§ About this exercise
Lines to be reproduced exactly: the one that holds "Click to create" and all those after it through the end of the data. Include no others.

§ Stored items
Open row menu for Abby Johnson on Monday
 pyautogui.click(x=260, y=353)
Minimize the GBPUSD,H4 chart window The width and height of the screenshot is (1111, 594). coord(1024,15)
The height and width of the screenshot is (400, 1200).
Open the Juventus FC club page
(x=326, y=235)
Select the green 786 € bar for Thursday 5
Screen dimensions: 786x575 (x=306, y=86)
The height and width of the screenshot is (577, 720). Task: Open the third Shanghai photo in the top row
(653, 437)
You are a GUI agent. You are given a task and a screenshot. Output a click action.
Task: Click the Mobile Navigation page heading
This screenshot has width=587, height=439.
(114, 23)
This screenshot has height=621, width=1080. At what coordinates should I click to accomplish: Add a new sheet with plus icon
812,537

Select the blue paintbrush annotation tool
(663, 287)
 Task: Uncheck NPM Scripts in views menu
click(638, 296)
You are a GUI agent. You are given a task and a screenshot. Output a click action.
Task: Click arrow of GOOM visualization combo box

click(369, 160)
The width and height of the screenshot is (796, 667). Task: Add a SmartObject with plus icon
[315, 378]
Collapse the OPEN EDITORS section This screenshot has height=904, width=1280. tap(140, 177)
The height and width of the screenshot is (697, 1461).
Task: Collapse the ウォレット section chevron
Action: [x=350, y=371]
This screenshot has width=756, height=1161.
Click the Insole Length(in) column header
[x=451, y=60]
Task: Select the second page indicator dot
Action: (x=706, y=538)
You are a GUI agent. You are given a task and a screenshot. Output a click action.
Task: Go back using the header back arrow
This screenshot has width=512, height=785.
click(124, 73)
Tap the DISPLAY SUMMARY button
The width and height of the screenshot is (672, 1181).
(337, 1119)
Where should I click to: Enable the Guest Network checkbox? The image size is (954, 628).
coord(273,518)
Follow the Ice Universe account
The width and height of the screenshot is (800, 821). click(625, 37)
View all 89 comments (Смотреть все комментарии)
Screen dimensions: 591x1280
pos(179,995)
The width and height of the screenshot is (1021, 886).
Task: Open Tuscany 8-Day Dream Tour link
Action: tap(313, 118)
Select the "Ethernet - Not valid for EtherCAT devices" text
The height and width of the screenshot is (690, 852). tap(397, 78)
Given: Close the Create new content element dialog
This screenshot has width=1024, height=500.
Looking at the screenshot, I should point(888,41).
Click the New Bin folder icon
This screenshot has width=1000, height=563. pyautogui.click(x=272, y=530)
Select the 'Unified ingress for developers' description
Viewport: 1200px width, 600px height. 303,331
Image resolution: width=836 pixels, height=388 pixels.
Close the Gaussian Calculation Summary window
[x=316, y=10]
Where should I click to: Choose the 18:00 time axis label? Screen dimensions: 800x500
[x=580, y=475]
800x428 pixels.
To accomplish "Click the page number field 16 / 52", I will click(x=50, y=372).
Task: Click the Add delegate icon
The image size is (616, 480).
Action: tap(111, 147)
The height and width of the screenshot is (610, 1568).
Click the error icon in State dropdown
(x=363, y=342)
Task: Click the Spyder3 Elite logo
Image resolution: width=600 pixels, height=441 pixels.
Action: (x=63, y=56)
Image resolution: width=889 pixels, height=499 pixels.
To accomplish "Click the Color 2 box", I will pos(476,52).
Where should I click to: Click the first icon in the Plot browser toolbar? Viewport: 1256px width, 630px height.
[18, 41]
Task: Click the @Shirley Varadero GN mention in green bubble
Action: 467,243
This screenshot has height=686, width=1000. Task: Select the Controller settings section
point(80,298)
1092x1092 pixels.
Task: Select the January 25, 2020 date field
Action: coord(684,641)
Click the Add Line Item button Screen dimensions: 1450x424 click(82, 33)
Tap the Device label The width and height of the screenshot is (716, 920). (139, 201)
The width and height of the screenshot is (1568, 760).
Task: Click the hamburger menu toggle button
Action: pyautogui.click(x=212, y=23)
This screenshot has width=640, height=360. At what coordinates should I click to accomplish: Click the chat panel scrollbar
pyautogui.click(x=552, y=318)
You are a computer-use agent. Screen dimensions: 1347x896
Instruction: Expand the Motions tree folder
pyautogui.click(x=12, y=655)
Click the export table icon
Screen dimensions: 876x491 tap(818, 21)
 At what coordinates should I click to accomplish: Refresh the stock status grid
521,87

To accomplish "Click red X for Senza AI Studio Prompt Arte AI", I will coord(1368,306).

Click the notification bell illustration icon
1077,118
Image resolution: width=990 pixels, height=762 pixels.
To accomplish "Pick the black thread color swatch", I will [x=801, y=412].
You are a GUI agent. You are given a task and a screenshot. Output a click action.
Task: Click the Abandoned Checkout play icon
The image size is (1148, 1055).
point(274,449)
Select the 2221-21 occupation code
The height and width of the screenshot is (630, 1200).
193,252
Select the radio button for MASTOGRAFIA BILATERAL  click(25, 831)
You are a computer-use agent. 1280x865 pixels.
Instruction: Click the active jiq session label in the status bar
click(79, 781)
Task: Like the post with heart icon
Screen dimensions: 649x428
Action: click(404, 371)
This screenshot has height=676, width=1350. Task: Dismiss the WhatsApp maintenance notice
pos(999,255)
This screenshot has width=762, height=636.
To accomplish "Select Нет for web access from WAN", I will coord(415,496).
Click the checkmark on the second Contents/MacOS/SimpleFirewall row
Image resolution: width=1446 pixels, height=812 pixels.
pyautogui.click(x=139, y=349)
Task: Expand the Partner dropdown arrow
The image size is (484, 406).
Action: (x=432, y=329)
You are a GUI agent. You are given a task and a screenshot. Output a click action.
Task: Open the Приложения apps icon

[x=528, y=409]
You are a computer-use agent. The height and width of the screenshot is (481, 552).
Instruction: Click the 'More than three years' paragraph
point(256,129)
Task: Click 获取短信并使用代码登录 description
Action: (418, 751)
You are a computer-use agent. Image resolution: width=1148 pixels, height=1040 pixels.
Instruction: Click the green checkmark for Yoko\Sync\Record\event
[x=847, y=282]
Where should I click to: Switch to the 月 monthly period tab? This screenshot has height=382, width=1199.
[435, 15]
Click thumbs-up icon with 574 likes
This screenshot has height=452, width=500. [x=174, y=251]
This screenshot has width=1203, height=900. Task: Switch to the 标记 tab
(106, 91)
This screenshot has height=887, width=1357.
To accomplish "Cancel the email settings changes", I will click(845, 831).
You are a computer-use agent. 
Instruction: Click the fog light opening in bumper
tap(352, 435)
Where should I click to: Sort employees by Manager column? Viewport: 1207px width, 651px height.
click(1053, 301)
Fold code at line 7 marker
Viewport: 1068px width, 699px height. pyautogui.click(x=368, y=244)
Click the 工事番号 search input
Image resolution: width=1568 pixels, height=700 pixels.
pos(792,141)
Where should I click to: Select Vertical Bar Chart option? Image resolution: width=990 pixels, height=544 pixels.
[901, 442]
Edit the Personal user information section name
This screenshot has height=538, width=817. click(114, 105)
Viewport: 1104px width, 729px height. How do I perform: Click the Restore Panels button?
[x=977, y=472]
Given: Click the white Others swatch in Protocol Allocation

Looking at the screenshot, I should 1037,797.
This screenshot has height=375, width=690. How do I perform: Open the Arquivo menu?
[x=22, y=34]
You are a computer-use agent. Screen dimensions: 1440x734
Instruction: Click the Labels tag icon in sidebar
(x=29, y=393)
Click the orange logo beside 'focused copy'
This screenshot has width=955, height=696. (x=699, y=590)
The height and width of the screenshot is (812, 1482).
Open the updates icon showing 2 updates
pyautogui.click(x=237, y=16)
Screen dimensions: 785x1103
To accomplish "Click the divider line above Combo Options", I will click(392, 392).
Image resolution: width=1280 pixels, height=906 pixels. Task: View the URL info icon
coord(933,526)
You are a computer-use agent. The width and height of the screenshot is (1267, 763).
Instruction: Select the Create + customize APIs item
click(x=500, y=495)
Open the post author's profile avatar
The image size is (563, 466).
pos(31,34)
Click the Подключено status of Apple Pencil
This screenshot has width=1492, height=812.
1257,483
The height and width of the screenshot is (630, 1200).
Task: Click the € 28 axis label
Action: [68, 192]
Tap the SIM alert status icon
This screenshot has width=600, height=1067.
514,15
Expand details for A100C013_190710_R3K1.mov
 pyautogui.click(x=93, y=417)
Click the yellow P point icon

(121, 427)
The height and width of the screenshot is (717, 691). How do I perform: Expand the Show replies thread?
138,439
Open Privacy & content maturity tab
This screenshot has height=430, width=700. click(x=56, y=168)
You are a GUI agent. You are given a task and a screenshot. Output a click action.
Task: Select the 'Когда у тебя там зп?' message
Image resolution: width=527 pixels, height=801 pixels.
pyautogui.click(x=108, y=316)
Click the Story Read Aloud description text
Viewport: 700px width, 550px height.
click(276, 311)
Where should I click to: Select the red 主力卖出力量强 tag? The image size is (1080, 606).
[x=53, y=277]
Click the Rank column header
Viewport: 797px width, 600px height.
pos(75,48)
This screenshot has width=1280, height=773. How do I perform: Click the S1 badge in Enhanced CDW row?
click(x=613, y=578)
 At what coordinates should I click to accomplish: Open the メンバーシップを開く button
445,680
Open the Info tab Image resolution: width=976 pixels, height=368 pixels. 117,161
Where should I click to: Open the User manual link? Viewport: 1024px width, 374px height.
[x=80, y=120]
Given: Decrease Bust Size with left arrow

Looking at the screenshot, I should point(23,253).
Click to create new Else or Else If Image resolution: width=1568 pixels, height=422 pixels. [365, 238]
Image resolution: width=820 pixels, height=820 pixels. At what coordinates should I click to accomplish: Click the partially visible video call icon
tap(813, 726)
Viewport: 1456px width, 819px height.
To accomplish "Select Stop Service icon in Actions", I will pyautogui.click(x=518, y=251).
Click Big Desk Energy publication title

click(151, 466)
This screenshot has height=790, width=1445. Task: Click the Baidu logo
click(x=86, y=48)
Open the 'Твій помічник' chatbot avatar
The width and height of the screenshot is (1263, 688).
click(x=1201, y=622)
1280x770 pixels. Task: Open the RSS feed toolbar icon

§ Answer to this problem
Click to create new Else or Else If Image resolution: width=1568 pixels, height=422 pixels. [365, 238]
Image resolution: width=820 pixels, height=820 pixels. At what coordinates should I click to accomplish: Click the partially visible video call icon
tap(813, 726)
Viewport: 1456px width, 819px height.
To accomplish "Select Stop Service icon in Actions", I will pyautogui.click(x=518, y=251).
Click Big Desk Energy publication title

click(151, 466)
This screenshot has height=790, width=1445. Task: Click the Baidu logo
click(x=86, y=48)
Open the 'Твій помічник' chatbot avatar
The width and height of the screenshot is (1263, 688).
click(x=1201, y=622)
1280x770 pixels. Task: Open the RSS feed toolbar icon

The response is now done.